Urban Institute: Addressing Coverage Challenges For Children Under The Affordable Care Act -- This brief examines how the 2010 health care law will affect insurance options for children who have complex coverage or family situations. "Roughly 20 million children live in situations that create particular challenges in accessing insurance coverage due to within-family variation in eligibility for different types of coverage. For example, some parents have employer-sponsored insurance (ESI) for which their children are not eligible, while some children are eligible for Medicaid or the Children's Health Insurance Program (CHIP), but their parents are not." the authors write. They identify five groups to whom policymakers should to pay special attention (McMorrow, Kenney and Coyer, 5/31).

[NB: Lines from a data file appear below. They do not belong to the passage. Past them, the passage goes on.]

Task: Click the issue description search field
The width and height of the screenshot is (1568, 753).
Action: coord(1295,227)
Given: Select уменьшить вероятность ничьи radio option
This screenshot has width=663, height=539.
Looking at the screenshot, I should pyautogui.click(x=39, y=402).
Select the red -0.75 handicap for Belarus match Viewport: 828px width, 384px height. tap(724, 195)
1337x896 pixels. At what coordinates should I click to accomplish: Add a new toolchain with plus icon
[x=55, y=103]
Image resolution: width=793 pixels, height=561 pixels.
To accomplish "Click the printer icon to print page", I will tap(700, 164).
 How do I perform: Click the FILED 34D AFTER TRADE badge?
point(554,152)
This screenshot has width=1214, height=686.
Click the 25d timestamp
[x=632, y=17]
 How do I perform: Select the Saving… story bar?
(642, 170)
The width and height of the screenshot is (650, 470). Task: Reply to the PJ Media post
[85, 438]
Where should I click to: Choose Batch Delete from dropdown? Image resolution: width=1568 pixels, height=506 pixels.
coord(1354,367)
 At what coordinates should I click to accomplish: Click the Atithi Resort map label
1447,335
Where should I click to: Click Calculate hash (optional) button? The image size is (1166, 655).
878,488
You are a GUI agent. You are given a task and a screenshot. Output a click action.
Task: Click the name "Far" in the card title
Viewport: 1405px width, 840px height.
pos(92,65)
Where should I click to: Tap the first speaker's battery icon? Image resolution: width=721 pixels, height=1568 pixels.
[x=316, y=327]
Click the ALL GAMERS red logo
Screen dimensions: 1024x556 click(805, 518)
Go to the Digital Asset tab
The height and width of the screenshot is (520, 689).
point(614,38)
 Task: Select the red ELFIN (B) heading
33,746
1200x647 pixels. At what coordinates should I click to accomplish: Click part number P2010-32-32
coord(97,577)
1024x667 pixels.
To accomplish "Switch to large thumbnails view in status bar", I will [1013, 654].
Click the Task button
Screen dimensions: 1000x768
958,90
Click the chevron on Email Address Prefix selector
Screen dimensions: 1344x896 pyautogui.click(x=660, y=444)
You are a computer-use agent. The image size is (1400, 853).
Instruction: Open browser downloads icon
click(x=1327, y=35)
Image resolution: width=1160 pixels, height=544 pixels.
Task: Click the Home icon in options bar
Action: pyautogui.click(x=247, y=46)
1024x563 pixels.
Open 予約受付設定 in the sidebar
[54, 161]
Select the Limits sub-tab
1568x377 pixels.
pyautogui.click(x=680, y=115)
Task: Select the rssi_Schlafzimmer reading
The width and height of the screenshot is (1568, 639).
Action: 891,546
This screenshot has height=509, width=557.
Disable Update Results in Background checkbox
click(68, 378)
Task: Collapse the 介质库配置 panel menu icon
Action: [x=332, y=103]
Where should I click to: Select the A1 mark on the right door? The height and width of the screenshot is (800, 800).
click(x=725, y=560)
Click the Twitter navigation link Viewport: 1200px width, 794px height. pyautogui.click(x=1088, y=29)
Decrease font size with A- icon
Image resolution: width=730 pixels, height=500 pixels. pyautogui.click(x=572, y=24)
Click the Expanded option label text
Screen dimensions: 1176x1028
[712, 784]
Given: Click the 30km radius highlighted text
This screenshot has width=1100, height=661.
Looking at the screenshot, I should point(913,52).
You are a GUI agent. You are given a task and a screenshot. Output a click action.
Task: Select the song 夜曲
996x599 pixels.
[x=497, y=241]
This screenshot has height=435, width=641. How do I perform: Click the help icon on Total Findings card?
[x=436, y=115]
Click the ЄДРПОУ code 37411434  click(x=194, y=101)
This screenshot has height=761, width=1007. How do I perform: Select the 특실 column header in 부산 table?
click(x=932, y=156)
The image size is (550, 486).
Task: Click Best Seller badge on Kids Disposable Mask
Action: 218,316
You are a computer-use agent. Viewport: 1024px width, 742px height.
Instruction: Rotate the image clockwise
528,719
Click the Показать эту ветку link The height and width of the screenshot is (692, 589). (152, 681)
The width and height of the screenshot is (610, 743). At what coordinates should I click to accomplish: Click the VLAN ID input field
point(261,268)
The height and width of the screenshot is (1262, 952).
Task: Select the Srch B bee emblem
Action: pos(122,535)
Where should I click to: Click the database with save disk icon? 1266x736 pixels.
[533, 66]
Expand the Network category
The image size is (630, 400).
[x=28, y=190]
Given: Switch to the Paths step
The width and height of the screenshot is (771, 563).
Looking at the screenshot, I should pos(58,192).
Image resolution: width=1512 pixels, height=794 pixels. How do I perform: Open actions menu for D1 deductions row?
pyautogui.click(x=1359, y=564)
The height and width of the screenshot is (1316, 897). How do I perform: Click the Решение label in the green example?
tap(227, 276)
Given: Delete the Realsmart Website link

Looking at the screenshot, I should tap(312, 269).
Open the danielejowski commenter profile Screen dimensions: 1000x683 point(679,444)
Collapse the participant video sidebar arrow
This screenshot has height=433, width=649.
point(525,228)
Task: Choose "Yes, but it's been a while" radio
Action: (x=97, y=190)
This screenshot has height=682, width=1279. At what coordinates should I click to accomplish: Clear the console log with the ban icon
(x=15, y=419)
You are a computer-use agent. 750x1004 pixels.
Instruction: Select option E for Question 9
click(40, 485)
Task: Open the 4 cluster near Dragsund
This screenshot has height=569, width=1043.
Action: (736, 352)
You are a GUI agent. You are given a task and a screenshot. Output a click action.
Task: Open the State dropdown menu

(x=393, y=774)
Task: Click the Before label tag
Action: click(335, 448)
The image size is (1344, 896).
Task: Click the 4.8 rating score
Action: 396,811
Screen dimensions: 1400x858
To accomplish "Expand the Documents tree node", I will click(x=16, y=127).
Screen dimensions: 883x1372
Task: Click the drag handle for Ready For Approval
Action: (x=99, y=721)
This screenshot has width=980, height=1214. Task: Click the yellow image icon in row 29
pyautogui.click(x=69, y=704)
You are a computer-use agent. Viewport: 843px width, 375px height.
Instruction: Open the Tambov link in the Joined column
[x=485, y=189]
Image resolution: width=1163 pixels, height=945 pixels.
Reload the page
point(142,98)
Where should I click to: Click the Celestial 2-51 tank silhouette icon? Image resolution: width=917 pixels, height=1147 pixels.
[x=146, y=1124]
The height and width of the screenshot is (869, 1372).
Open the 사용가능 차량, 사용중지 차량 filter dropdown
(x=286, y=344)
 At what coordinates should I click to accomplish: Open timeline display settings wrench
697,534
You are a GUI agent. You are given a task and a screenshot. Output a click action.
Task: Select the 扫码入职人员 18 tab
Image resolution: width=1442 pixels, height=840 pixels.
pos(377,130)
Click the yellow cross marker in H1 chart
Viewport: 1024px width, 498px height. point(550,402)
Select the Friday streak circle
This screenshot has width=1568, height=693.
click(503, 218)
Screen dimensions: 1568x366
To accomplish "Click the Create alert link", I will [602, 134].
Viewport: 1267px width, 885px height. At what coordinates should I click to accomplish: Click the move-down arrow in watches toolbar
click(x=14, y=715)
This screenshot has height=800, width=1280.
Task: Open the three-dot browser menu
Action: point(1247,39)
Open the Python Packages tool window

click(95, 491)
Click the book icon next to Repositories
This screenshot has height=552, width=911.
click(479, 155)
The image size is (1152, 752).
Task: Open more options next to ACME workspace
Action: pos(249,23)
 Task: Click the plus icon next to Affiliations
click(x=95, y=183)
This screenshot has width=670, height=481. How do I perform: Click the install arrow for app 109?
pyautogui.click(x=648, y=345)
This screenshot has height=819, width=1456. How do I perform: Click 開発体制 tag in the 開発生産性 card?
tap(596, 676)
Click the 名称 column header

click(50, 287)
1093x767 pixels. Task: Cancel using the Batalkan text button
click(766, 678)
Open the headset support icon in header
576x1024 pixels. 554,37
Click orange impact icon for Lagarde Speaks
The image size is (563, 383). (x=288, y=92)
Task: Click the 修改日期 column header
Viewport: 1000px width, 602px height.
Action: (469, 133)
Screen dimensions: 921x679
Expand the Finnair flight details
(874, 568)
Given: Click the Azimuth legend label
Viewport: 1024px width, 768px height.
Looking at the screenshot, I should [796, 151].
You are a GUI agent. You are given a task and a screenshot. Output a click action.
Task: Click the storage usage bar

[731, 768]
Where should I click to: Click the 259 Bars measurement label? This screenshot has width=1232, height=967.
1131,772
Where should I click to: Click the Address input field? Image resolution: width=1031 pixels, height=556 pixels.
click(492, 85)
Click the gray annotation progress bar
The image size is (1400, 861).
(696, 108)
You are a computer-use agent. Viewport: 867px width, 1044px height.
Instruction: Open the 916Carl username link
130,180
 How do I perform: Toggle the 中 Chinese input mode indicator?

Robert Wood Johnson Foundation/The George Washington University School of Public Health and Health Services: Lessons Learned In Public Reporting: Crossing The Cost And Efficiency Frontier -- This brief examines the way select communities that are part of the Aligning Forces for Quality program are collecting data to effectively measure the cost and value of health care delivered by hospitals and physicians. For example, the Memphis Alliance "hosted community meetings presenting health care cost trends for the county and facilitating discussions with national experts in cost and efficiency." The Puget Sound Health Alliance provides information on Medicaid beneficiaries, "allowing comparisons across privately and publicly insured populations on performance measures related to asthma, depression, diabetes and heart disease." The South Central Pennsylvania group measured quality of "hospital and ambulatory care with a particular focus on diabetes and coronary heart disease" (May 2011).
Health Affairs: How Intermountain Trimmed Health Care Costs Through Robust Quality Improvement Efforts -- Intermountain Health Care System, a integrated health care system in Utah and Idaho, has been able to contain costs "through measuring, understanding, and managing variation among clinicians in providing care. Intermountain created data systems and management structures that increased accountability, drove improvement, and produced savings," according to the authors, from Intermountain's Institute for Health Care Delivery Research. This brief defined "organized care" as that "whose hallmarks include rich clinical and financial data that inform the decisions of clinical teams at the bedside; and clinical teams that employ patient-centered care processes leading to improved population health." The authors write that "one protocol saves an estimated $50 million in Utah each year. If applied nationally, it would save about $3.5 billion" (James and Savitz, 5/19).